Vol n°3 (même individu, autre parc éolien). Ce territoire d’aigle est impacté par plusieurs projets éoliens au sein de son domaine vital (plus de détails dans Itty 2017, Itty & Duriez 2018). L’aigle parcourt en vol le flanc de versant au sommet duquel sont implantées les turbines. Il fait de nombreux allers-retours mais ne gagne quasiment pas d’altitude. Après s’être décalé vers la pente puis avoir orbé et gagné un peu d’altitude, il revient le long de la ligne sommitale mais quasiment à la même altitude qu’à son départ. Nouvelles séquences d’allers-retours le long des éoliennes à la cime des arbres, très proche des turbines. Finalement, il évite de traverser la ligne d’éoliennes, bien qu’il y ait  de très belles zones ouvertes de chasse en arrière. Il choisit de longer la ligne d’éoliennes, puis gagne les espaces ouverts au sud du parc éolien. Il finit par se percher dans un bosquet d’arbres. A noter que ce parc éolien a été installé sur une zone où l’oiseau avait l’habitude de venir se percher dans les arbres (surveillance du territoire, affut pour départ en chasse), ce site étant le point culminant du sud de son domaine vital et une de ses meilleures zone de chasse. Sur ce même parc, un vautour moine a percuté une éolienne en début d’année 2020 (détails dans le communiqué de la Ligue de Protection des Oiseaux).

Comportements de jeunes aigles royaux en phase d’erratisme.

Vol n°4. Nous suivons la jeune aigle femelle Madières, âgée d’un an et demi (née en 2018 dans l’Hérault), lors une phase d’erratisme similaire à ceux des aigles de Bonelli présentés récemment sur le blog. Lors de ce long déplacement, l’oiseau quitte l’Hérault, traverse tout le département de l’Aude en direction des Pyrénées. Cette séquence illustre idéalement les choix de trajectoires et les types de vol: les différentes phases de prises d’ascendances, les orbes, les vols glissés, les vols de prospection…. On y observe même le survol à très haute altitude de la plaine de l’Aude, puis l’utilisation du relief une fois arrivée dans les Corbières.

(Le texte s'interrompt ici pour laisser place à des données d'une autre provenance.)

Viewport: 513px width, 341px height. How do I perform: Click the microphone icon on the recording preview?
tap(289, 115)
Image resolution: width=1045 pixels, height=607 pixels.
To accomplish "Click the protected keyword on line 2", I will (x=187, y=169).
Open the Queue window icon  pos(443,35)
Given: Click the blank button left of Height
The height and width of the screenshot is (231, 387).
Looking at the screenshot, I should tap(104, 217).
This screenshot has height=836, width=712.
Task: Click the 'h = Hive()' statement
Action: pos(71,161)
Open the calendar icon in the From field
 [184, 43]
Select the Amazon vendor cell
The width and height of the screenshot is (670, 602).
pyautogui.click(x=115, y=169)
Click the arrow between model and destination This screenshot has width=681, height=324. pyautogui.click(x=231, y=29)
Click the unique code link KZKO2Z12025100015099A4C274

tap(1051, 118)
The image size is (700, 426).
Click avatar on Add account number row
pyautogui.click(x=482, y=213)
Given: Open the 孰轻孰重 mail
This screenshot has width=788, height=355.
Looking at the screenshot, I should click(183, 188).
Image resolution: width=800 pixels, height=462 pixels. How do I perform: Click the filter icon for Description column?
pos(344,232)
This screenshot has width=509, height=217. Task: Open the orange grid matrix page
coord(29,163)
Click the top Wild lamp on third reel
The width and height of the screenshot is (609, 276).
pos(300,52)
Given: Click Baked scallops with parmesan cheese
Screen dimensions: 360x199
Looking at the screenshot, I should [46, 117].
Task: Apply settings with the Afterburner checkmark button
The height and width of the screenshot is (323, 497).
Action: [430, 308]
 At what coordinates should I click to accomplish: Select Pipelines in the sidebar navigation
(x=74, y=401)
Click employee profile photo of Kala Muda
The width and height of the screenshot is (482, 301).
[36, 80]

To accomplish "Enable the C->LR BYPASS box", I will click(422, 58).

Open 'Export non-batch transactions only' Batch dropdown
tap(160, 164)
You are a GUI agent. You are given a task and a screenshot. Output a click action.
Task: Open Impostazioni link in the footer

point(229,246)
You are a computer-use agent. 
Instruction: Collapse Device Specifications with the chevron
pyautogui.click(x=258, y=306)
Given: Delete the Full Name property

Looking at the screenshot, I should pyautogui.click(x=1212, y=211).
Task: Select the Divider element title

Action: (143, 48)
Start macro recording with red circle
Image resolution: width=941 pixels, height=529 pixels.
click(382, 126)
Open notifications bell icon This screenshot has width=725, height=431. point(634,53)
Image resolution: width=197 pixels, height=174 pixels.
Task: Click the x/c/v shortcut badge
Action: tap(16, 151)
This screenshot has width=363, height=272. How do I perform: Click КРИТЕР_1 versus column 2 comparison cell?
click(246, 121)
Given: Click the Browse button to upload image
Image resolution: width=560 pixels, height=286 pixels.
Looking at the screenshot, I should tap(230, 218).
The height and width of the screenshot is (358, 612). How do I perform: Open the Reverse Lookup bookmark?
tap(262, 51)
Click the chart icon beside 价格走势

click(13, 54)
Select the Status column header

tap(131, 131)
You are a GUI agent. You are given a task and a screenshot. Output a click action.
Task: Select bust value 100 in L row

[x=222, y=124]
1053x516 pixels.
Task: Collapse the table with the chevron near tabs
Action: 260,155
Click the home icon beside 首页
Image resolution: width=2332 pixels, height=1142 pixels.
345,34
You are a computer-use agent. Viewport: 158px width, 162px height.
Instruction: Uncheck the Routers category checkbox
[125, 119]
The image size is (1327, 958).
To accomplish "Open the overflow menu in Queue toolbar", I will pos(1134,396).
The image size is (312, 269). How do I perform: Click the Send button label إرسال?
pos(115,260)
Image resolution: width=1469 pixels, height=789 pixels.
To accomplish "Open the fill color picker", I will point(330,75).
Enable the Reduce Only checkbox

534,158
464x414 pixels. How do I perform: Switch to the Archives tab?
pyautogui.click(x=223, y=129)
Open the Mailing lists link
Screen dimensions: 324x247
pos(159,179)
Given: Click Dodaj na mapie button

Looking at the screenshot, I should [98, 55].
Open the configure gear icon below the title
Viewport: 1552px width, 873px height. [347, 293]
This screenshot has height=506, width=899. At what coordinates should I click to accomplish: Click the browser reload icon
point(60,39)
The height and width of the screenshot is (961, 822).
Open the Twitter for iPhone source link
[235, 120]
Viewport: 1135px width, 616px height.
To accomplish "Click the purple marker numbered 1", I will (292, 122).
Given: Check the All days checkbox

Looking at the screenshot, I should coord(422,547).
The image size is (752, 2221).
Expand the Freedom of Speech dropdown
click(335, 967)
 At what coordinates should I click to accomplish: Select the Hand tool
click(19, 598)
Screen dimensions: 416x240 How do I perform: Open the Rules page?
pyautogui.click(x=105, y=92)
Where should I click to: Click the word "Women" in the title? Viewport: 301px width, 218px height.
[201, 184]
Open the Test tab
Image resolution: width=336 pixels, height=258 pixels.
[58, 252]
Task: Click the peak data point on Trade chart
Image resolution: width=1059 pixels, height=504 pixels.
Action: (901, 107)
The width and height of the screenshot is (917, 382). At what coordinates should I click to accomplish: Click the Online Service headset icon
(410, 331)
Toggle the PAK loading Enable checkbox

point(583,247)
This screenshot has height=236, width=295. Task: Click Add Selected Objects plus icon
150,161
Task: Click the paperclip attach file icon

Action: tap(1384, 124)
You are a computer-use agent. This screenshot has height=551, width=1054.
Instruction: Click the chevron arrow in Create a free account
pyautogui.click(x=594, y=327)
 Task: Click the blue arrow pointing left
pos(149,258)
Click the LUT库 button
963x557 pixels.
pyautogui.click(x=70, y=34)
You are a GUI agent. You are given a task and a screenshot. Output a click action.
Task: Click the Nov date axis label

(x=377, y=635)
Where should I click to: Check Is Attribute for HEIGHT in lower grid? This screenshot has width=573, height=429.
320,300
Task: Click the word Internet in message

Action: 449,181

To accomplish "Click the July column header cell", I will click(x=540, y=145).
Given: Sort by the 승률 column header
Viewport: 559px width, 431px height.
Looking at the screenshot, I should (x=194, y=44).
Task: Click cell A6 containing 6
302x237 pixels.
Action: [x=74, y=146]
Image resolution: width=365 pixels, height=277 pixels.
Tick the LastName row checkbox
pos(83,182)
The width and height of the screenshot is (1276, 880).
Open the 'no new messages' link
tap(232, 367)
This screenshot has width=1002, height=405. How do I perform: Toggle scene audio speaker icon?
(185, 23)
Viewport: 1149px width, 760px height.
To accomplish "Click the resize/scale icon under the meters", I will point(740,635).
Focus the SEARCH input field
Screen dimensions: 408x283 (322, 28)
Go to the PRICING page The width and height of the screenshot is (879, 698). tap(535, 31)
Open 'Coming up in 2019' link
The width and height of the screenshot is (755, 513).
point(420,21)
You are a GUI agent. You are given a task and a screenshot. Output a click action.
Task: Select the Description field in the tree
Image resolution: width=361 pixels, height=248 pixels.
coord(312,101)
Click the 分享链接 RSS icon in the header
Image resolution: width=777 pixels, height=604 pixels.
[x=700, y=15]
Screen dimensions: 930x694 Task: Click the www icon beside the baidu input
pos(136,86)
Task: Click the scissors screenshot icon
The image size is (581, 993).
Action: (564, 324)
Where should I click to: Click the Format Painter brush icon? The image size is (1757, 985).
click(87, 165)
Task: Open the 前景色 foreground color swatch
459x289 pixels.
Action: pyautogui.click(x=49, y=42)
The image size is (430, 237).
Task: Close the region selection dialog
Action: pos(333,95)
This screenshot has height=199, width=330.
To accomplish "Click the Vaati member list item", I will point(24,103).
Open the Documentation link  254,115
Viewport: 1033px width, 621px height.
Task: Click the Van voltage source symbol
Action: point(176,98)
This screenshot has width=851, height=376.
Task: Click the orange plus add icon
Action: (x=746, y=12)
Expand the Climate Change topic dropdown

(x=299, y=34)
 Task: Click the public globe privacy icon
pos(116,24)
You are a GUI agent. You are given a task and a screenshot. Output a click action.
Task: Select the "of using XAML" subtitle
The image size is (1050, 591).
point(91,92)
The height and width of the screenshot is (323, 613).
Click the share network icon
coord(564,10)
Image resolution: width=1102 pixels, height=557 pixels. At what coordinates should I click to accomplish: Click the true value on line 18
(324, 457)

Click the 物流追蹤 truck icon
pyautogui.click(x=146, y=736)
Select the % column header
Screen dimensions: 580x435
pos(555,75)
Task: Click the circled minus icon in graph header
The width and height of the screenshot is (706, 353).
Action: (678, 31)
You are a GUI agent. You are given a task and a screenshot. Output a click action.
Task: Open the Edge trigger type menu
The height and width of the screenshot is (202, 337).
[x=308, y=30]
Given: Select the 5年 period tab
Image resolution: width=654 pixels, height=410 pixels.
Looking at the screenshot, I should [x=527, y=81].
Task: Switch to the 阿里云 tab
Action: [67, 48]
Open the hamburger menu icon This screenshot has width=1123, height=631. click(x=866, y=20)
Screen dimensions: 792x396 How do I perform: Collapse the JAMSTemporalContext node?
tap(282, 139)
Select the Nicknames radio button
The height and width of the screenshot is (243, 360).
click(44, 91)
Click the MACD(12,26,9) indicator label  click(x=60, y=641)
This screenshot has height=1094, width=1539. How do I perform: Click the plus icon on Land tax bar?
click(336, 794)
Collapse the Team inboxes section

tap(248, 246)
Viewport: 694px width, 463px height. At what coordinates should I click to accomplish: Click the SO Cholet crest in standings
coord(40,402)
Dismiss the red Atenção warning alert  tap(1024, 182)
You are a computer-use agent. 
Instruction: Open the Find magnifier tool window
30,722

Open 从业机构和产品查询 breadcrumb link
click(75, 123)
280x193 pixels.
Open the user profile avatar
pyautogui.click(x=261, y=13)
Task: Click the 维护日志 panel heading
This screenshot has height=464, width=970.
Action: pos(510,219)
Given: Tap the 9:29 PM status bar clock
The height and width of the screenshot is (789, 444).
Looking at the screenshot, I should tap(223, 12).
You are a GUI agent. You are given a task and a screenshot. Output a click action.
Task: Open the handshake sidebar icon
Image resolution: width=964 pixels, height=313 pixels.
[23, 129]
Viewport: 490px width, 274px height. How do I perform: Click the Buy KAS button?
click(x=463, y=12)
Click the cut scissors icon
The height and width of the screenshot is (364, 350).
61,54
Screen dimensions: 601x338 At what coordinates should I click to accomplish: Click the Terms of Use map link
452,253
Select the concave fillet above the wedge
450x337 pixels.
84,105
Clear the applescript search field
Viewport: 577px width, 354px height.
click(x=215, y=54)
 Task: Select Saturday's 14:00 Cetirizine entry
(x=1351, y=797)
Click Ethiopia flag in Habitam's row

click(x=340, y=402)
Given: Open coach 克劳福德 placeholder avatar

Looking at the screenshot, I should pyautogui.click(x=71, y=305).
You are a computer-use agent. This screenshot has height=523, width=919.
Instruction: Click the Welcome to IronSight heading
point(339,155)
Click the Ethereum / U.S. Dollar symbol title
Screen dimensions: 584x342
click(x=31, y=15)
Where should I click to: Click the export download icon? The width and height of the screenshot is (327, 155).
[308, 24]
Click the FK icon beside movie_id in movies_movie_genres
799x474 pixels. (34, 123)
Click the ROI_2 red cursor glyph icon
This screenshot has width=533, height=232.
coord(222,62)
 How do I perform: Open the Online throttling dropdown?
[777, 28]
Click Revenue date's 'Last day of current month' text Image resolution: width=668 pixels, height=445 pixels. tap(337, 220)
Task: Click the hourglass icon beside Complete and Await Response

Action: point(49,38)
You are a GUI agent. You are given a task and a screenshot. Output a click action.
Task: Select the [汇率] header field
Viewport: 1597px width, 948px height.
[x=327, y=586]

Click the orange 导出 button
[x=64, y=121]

Vol n°5. Madières évolue maintenant au cœur du Massif Central, dans des paysages complètement différents, traversant les causses aveyronnais, les vallées cévenoles, le Causse Méjean puis les montagnes lozériennes, où elle se perchera sur le Mont Lozère. A nouveau, nous découvrons les choix de vol adoptés par l’aigle pour franchir les différents reliefs.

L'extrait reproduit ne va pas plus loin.